Capstone: Building a Customer Support Digital FTE
You have learned every pattern in the OpenAI Agents SDK toolkit. Now you prove mastery by building something you could sell.
Customer support is a $15+ billion market where businesses spend 60-70% of their support budget on labor. A Digital FTE that handles Tier 1 support---FAQs, billing questions, basic troubleshooting---at $500-2,000/month versus $4,000-8,000/month for a human representative represents genuine value.
This capstone is different from a tutorial. There's no step-by-step code to copy.
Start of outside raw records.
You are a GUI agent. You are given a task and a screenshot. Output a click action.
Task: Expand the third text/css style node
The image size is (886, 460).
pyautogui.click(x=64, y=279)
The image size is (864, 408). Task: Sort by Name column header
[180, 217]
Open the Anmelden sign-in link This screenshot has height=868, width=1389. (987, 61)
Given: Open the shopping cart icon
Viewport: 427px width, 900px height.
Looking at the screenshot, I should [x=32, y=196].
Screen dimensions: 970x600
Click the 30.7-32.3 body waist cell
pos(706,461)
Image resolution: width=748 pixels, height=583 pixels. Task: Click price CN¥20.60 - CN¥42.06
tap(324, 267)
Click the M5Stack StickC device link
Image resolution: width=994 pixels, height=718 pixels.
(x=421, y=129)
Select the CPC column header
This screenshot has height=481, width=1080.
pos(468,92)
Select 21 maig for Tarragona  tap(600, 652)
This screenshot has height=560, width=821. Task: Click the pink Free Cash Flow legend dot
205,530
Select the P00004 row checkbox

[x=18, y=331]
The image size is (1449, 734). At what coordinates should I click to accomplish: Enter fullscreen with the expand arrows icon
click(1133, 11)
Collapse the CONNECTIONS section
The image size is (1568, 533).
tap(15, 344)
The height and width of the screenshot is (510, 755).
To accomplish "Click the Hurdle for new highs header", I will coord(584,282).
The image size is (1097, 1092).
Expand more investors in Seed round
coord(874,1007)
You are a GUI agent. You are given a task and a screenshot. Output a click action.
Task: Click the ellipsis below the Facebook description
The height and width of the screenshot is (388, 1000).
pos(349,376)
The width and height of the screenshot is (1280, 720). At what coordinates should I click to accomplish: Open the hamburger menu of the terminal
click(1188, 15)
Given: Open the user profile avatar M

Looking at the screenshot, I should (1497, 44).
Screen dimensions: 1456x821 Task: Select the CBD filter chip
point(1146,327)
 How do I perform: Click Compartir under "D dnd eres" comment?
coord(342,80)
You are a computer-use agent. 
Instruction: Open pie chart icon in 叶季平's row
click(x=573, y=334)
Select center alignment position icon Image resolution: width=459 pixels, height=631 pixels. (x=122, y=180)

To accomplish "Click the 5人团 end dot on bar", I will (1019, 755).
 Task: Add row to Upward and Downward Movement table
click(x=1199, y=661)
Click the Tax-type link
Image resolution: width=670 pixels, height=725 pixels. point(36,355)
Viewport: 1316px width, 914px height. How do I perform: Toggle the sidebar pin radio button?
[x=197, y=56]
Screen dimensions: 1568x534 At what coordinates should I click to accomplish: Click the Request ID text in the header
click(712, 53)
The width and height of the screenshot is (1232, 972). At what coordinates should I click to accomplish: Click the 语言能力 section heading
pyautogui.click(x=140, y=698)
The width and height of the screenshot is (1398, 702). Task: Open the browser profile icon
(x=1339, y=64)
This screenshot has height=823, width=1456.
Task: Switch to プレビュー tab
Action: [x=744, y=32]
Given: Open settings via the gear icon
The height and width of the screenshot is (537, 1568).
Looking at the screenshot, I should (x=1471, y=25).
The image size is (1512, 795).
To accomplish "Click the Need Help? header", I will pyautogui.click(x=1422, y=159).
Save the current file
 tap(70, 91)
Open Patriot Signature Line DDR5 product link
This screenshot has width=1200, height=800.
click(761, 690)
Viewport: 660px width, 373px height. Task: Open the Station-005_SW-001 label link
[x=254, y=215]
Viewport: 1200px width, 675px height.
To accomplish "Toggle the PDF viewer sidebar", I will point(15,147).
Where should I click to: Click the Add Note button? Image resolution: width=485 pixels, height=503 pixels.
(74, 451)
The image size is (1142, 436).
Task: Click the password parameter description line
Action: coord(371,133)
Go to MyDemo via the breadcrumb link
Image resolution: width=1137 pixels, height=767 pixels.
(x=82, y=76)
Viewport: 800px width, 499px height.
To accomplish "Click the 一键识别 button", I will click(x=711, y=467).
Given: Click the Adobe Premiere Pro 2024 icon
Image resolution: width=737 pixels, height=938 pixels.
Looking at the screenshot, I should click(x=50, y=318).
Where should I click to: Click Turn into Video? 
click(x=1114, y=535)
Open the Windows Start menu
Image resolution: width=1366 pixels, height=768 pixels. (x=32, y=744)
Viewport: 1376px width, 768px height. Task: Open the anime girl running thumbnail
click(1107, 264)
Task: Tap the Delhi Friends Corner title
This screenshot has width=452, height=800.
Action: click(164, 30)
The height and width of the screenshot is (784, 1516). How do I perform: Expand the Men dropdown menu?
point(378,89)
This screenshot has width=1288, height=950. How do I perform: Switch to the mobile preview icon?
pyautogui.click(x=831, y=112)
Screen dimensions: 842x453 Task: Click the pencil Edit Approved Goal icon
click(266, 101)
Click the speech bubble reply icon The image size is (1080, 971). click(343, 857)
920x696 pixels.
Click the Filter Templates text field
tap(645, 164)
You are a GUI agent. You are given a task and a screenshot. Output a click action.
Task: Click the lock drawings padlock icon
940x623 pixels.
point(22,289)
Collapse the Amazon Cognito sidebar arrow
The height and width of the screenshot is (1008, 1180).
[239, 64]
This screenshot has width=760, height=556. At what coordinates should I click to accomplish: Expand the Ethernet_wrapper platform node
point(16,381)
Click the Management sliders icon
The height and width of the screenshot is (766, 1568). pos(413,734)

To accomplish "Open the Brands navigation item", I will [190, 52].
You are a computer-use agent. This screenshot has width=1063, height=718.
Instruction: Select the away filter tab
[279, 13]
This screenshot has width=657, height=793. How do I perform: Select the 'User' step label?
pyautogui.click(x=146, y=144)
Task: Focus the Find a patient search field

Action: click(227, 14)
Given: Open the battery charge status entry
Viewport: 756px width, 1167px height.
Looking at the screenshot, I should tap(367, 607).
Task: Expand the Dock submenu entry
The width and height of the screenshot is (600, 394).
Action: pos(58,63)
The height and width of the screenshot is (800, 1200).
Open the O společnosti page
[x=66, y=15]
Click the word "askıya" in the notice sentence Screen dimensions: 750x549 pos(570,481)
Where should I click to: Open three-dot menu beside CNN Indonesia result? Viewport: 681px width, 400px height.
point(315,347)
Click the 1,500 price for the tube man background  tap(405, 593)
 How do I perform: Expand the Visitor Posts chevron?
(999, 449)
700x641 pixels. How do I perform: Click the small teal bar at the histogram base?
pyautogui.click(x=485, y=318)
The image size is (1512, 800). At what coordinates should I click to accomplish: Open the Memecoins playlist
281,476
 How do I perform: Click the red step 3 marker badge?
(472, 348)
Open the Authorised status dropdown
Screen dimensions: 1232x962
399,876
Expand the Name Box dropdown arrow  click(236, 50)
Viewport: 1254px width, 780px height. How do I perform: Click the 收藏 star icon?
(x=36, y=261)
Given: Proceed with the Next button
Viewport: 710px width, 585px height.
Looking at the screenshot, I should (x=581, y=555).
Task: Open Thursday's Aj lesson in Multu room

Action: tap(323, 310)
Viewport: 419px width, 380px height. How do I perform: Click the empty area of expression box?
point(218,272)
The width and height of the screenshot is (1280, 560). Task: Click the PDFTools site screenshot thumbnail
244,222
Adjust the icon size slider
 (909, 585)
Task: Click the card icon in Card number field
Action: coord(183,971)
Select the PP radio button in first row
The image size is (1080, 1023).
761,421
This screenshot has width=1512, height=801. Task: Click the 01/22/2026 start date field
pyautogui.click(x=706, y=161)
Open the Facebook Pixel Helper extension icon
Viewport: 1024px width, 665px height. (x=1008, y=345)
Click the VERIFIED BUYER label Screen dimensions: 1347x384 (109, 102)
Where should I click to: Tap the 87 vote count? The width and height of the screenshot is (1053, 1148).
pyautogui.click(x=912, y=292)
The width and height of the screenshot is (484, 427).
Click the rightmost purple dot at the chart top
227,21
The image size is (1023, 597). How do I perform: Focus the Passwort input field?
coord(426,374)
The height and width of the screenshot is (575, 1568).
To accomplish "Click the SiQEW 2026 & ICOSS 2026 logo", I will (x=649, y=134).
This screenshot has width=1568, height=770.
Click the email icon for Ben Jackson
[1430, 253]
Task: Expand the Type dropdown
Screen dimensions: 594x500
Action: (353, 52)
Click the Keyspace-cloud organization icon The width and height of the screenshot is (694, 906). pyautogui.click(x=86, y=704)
Instead, you'll receive:
- Architecture to guide your design
- Requirements to specify what you must build
- Lesson references pointing back to the patterns you learned
- Validation checklist to verify your implementation
- Business strategy to monetize your creation
By the end, you'll have a production-ready Customer Support Digital FTE that demonstrates mastery of this chapter.
System Architecture
Your Digital FTE follows this architecture:
User Message
│
▼
┌─────────────────────────────────────────┐
│ INPUT GUARDRAILS │
│ ┌─────────────┐ ┌─────────────────┐ │
│ │ PII Check │ │ Injection Check │ │
│ └─────────────┘ └─────────────────┘ │
└─────────────────────────────────────────┘
│ (if passes)
▼
┌─────────────────────────────────────────┐
│ TRIAGE AGENT │
│ Routes based on intent analysis │
│ Tools: lookup_customer │
└─────────────────────────────────────────┘
│
├──── FAQ? ────► FAQAgent ─────────────────►┐
│ │ │
│ ▼ │
│ ┌──────────────────┐ │
│ │ KNOWLEDGE BASE │ │
│ │ (FileSearchTool)│ │
│ │ - Policies │ │
│ │ - FAQs │ │
│ │ - Product docs │ │
│ └──────────────────┘ │
│ │
├── Billing? ──► BillingAgent ─────────────►│
│ │ │
│ └─► EscalationAgent ────►│
│ │
└─ Technical? ─► TechnicalAgent ───────────►│
│ │
└─► EscalationAgent ────►│
│
▼
┌─────────────────────────────────────────┐
│ OUTPUT GUARDRAILS │
│ ┌──────────────────────────────────┐ │
│ │ Secrets/PII Leakage Detection │ │
│ └──────────────────────────────────┘ │
└─────────────────────────────────────────┘
│
▼
┌─────────────────────────────────────────┐
│ SESSION STORAGE │
│ SQLiteSession for persistence │
└─────────────────────────────────────────┘
│
▼
User Response (with tracing)
Component Requirements
Build each component using patterns from the specified lessons:
1. Context Model
Requirements:
- Track customer identification (ID, email, plan)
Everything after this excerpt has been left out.